= Exercise directions =
Return, word for word, only the lines of the data below that lie between the line with "689x321 pixels. How" and the line with "Given: Click external", those two lines included.
·····
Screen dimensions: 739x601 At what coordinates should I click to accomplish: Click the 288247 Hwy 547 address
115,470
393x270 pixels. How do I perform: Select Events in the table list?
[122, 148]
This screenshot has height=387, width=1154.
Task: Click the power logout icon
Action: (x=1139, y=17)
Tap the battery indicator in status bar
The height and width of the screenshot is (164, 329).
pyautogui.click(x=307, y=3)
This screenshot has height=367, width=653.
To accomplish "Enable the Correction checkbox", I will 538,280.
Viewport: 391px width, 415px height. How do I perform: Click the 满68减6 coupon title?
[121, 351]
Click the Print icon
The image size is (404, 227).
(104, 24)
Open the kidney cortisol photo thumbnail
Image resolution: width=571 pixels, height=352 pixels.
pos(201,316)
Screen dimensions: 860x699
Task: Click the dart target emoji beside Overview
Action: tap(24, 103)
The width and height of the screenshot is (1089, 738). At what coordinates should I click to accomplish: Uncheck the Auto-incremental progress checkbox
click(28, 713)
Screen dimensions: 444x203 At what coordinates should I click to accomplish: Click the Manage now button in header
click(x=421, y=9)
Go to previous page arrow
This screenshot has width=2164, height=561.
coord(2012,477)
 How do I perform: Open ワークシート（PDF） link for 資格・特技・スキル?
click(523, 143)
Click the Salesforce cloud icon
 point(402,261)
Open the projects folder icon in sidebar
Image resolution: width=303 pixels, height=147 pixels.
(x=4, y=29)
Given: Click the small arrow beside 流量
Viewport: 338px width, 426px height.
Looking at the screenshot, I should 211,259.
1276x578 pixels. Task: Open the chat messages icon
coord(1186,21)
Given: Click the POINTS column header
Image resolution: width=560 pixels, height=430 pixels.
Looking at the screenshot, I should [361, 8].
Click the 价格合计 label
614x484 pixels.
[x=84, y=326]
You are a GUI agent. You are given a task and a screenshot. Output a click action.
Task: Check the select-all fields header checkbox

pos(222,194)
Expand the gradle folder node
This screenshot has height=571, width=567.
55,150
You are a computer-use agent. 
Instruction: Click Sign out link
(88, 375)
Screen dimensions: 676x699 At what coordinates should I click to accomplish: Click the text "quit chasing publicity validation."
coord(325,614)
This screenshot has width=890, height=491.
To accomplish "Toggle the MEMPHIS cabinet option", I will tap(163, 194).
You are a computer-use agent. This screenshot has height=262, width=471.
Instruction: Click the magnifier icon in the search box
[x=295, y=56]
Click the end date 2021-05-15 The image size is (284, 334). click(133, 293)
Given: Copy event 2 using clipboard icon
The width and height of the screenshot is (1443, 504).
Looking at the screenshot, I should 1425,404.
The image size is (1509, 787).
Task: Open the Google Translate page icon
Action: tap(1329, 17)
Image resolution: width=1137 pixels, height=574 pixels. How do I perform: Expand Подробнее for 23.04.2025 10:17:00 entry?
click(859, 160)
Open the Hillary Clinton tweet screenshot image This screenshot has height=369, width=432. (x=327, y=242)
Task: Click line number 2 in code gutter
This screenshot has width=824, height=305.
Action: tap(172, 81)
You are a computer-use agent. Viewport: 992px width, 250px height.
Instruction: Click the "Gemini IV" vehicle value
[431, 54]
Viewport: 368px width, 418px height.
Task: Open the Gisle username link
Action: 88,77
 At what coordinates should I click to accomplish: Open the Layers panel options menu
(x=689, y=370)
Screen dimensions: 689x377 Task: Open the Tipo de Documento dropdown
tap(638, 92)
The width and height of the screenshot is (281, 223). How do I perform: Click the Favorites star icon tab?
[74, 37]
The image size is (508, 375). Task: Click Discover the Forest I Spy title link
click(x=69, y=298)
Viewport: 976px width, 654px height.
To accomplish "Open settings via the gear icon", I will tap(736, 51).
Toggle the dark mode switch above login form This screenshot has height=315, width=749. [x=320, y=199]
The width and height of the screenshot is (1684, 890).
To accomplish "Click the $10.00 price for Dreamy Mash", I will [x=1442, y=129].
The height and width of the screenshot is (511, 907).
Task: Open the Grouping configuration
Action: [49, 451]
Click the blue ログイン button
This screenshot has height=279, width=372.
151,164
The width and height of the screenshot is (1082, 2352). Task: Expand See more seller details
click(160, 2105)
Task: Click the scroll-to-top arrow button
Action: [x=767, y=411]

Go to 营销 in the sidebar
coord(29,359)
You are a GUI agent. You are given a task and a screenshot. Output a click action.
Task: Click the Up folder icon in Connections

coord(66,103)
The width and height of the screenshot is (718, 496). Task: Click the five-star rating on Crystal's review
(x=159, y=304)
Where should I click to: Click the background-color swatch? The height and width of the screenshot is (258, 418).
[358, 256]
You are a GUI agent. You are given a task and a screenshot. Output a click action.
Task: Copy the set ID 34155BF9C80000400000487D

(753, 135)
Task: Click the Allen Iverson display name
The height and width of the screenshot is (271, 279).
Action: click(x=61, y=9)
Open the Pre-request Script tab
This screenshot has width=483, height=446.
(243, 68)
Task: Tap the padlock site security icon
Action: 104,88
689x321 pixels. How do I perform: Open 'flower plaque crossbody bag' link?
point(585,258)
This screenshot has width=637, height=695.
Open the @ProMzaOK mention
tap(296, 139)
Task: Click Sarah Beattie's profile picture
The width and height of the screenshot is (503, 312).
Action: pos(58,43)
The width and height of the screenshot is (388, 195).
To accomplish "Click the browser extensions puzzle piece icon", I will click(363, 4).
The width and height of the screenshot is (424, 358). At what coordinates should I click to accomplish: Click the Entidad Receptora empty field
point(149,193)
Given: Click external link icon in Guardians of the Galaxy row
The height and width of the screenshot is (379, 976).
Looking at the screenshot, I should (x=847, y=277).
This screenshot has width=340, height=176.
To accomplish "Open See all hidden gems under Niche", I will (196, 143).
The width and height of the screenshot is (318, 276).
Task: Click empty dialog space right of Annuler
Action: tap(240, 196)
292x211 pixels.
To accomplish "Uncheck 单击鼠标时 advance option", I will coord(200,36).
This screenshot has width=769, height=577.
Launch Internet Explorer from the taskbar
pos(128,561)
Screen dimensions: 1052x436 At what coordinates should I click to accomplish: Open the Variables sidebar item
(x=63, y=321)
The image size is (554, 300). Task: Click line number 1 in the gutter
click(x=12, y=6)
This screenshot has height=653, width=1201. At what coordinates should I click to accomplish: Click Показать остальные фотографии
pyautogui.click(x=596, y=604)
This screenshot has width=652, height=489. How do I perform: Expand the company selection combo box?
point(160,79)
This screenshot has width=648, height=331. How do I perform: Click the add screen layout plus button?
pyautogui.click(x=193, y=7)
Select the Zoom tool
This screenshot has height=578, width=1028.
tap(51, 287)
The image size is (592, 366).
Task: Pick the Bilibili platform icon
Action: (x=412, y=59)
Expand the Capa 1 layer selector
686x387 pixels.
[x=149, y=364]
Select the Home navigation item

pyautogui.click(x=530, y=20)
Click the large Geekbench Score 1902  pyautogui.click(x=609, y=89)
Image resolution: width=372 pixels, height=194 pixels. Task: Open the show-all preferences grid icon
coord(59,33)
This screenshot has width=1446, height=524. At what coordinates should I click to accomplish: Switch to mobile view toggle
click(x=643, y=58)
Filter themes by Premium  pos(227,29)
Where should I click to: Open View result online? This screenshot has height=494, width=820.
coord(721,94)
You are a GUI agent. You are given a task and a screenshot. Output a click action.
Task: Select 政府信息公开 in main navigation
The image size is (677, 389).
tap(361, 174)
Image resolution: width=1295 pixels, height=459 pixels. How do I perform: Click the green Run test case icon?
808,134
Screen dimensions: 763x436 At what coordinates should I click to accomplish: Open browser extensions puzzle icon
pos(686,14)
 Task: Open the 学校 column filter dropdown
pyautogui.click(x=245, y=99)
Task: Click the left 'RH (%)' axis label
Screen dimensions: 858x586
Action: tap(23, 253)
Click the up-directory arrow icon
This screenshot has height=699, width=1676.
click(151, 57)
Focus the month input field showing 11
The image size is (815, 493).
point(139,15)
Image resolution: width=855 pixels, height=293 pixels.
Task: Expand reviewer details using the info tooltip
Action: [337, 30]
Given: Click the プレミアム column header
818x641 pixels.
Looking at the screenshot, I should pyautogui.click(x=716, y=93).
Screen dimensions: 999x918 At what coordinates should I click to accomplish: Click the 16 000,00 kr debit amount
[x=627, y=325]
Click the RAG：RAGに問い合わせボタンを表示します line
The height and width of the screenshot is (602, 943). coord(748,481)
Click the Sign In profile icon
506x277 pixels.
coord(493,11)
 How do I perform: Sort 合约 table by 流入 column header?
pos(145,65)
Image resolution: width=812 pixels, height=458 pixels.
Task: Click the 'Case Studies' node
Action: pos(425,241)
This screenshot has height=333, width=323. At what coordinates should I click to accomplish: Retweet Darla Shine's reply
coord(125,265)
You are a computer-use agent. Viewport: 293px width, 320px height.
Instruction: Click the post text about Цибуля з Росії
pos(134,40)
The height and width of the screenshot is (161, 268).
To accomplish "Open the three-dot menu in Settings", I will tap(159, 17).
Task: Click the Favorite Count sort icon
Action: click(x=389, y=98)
·····
= Response for this exercise =
689x321 pixels. How do I perform: Open 'flower plaque crossbody bag' link?
point(585,258)
This screenshot has width=637, height=695.
Open the @ProMzaOK mention
tap(296, 139)
Task: Click Sarah Beattie's profile picture
The width and height of the screenshot is (503, 312).
Action: pos(58,43)
The width and height of the screenshot is (388, 195).
To accomplish "Click the browser extensions puzzle piece icon", I will click(363, 4).
The width and height of the screenshot is (424, 358). At what coordinates should I click to accomplish: Click the Entidad Receptora empty field
point(149,193)
Given: Click external link icon in Guardians of the Galaxy row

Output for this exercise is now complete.